Above: A marsh buggy spreads dredge spoil in an open water area of degraded marsh at the Chef Menteur Property.
Today, however, two huge dredges are working just offshore from Chef Menteur Pass, pumping some 3 million yards of material from the bottom of Lake Borgne back into 487 acres of those open water holes–literally reversing the effect of erosion and subsidence. While no solution on the dynamic Gulf Coast can fairly be called permanent, this large-scale restoration activity can buy precious time for Lake Pontchartrain and its communities by creating healthy marsh–that provides critical functions like absorbing flood waters, storm surge and wave energy–and will lead to increased stability for the entire East Orleans Land Bridge. This additional time is critical as other long-term efforts, like those likely to follow from the Restore Act, require complex and coordinated action to get underway.
Above: A dredge boat piping slurry into degraded marsh areas where it will settle and re-vegetate with native marsh grasses.
So what allows a private equity fund manager to invest in coastal restoration? The innovative program known as mitigation banking, which sets a rigorous standard for restoration–including permanent conservation of land, specific ecological success criteria, and financial assurance–but rewards restoration that meets that standard by recognizing the result as a legitimate source of compliance with Clean Water Act requirements. The Chef Menteur property was approved by the Army Corps, EPA, US Fish and Wildlife Service, National Marine Fisheries Service, Louisiana Department of Natural Resources and Louisiana Department of Wildlife and Fisheries as a mitigation bank in 2008. This means that other projects in the same region of the Gulf Coast with unavoidable impacts to marsh from levee construction, new transmission lines, roads or other infrastructure can purchase credits from the Chef Menteur site instead of trying to plan, permit and execute a restoration project on their own.
EIP ran a pilot project on the site last year, restoring 68 acres of degraded marsh, and the re-vegetated areas already have healtheir grasses and more wildlife usage than the surrounding marsh. The activity now underway is many times the size of that original effort, with the possibility of future additional expansion. Because of concerns about possible interference with the breeding and spawning habitat of the Gulf sturgeon, construction must be complete by October 31st of this year, and thus the dredges are operating 24 hours a day, 7 days a week to meet that deadline. Thirty full time jobs working on the restoration are part of the story here, and the skills of the employees of Pine Bluff Sand and Gravel and their subcontractors Wilco and Magnolia Dredging are on display as they set in place over a mile of continuously welded steel pipe to convey the dredge material to the degraded open water areas.

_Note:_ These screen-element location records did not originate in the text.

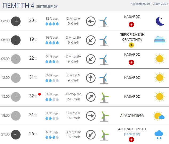Viewport: 169px width, 144px height.
Task: Click the red mosquito badge at 03:00
Action: click(131, 24)
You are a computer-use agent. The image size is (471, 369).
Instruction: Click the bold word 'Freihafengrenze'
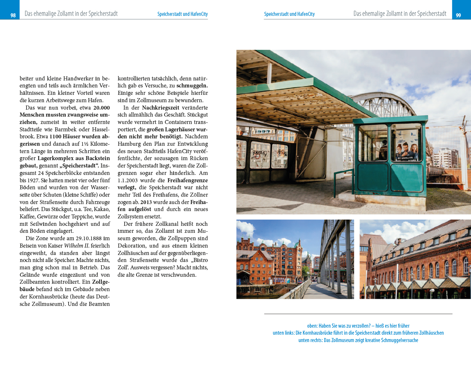pyautogui.click(x=187, y=180)
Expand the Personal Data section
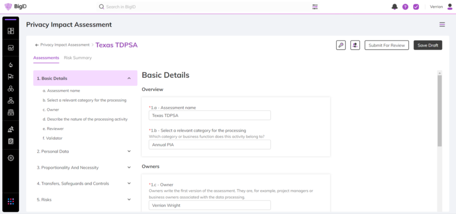Screen dimensions: 456x214 point(129,151)
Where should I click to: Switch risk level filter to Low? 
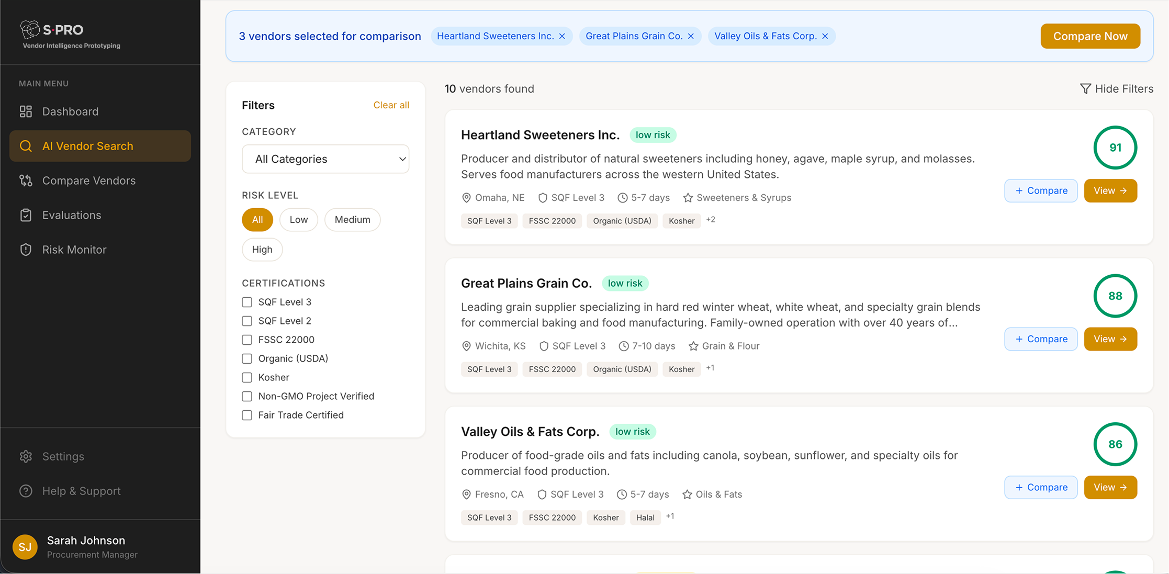point(298,219)
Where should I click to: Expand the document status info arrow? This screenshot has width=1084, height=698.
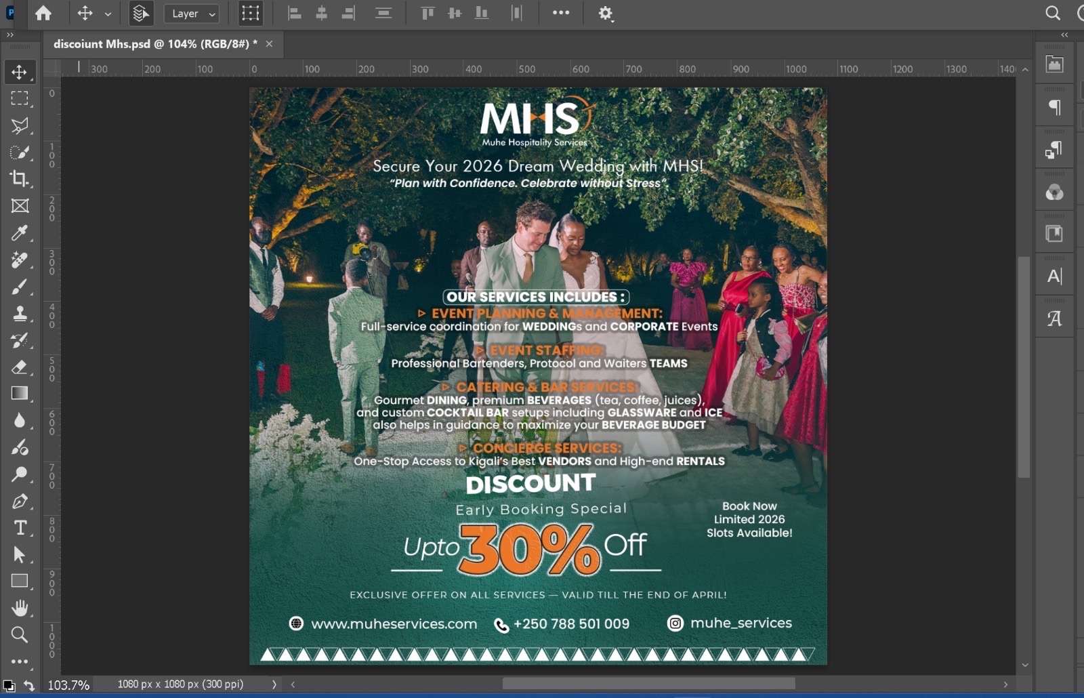pyautogui.click(x=274, y=684)
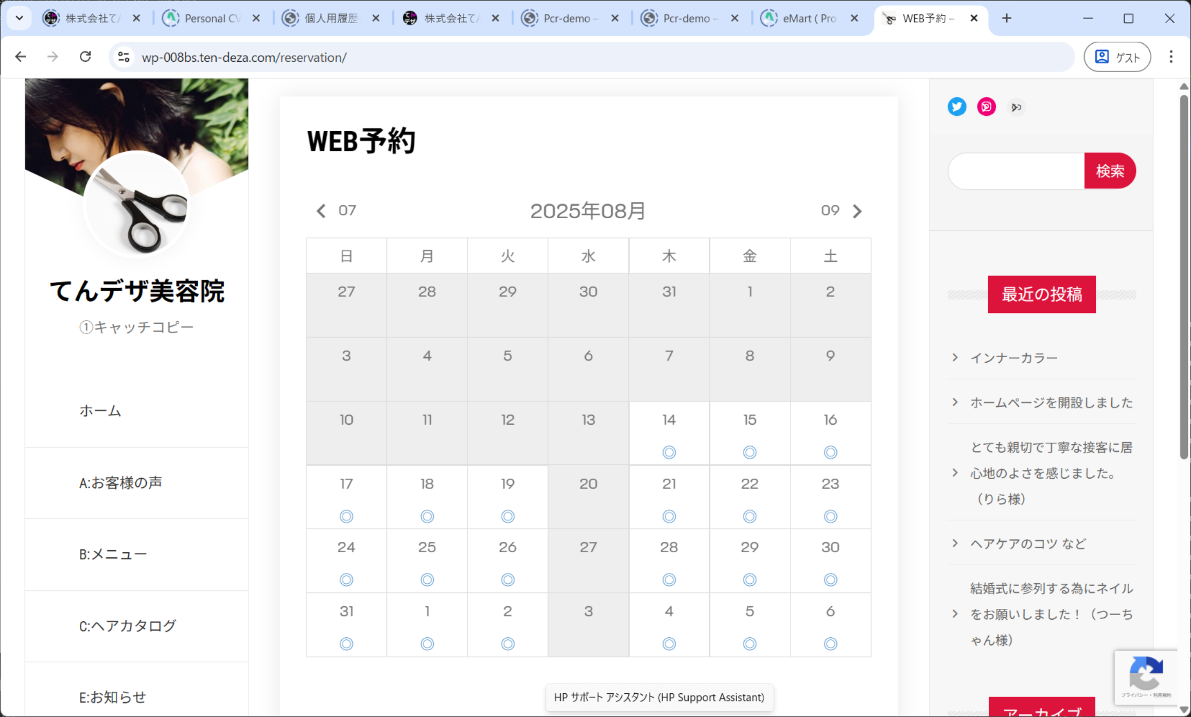Select availability circle on August 14
The height and width of the screenshot is (717, 1191).
coord(669,452)
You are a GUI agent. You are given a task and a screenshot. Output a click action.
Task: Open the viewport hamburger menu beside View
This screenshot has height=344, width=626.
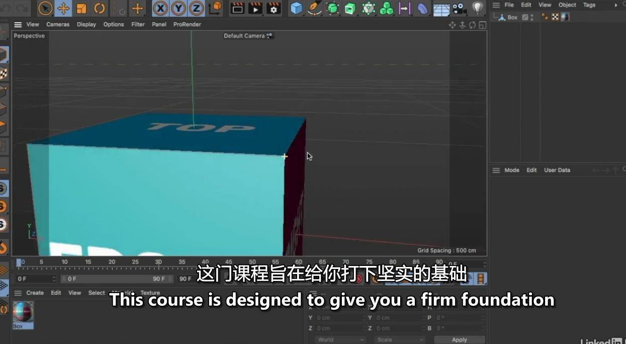pos(18,24)
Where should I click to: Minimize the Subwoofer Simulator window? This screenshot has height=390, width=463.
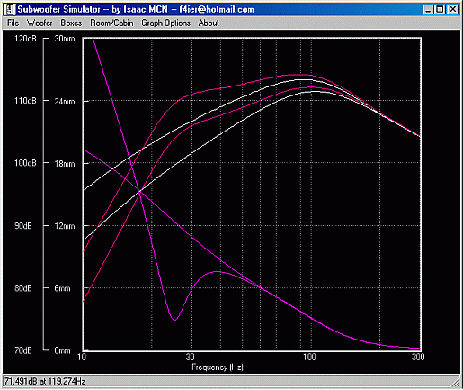point(428,9)
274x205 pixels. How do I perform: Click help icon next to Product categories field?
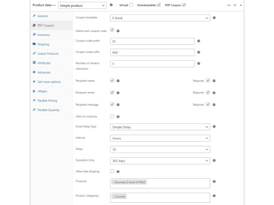(214, 196)
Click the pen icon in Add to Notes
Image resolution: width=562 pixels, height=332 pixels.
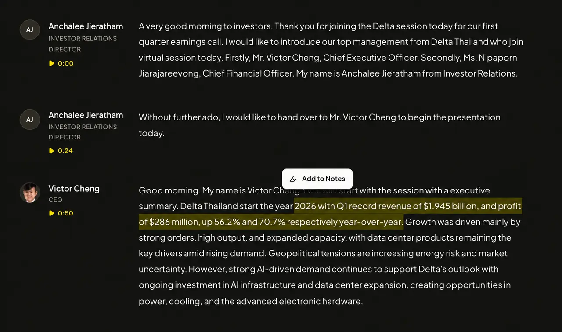pyautogui.click(x=293, y=179)
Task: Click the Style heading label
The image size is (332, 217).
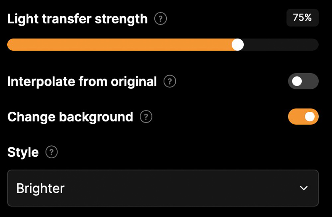Action: pyautogui.click(x=23, y=152)
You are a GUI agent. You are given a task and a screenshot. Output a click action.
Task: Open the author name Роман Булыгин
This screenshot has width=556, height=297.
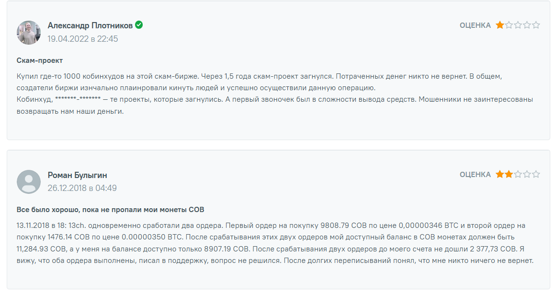(77, 175)
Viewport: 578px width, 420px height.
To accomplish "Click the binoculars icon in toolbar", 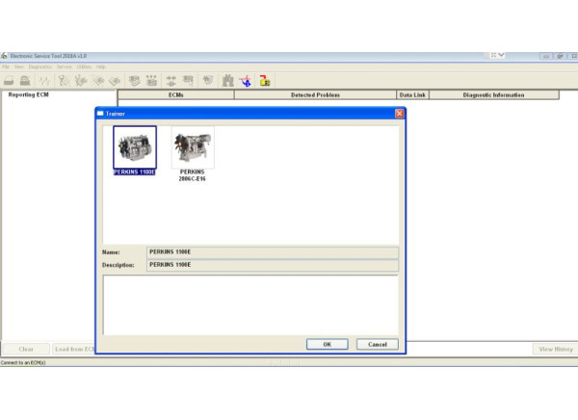I will coord(227,81).
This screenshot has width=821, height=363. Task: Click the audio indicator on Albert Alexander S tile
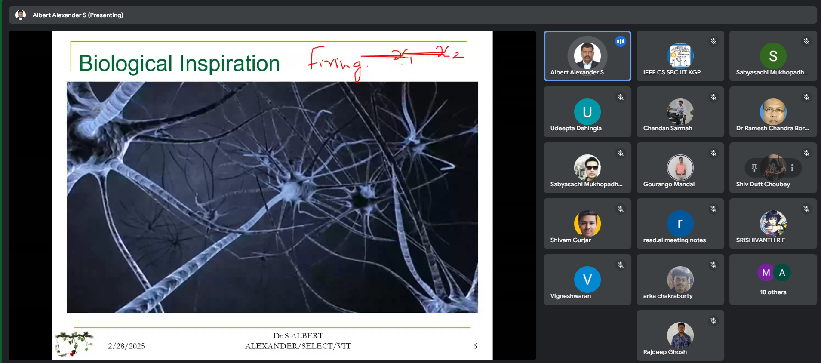click(x=620, y=41)
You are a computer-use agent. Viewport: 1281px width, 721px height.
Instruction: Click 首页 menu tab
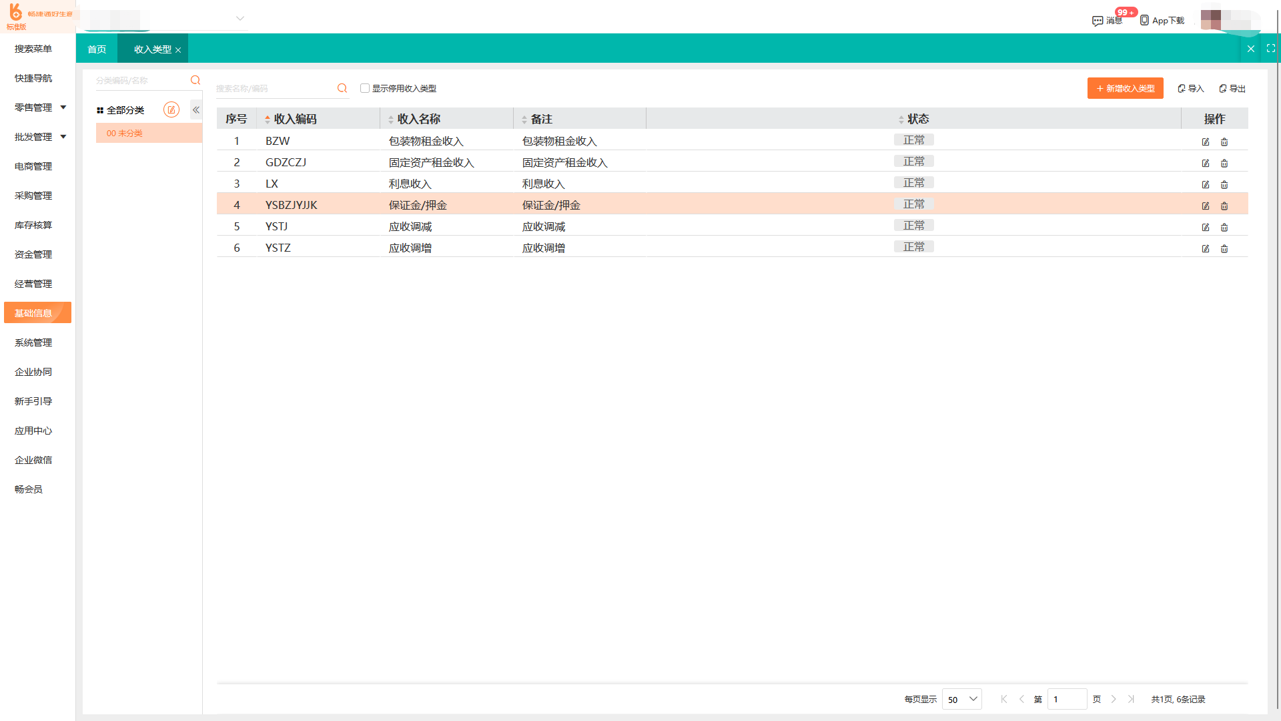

Berms are constructed around the areas targeted for restoration, and the slurry consisting of mud and water is pumped at up to 200 lbs/inch of pressure to a level about a foot and a half above the grade of the existing marsh, where it will settle over the coming year.
Above: Excavators crossing the marsh to the construction site.
Because of its location, there are few properties on the Gulf Coast of Louisiana with more strategic value from an ecological and storm risk reduction perspective than the Chef Menteur property. The kind of restoration now underway is highlighted as a priority in Louisiana’s 2012 Coastal Master Plan and its habitat value is widely documented. Because of the support and encouragement from federal and state regulatory agencies, and the innovations in the Clean Water Act that align private incentives with public priorities, the investment capital managed by EIP is at work today for the people of the New Orleans area and the health of the regional ecosystem.
Above: Dredge spoil being pumped into an open water area of degraded marsh.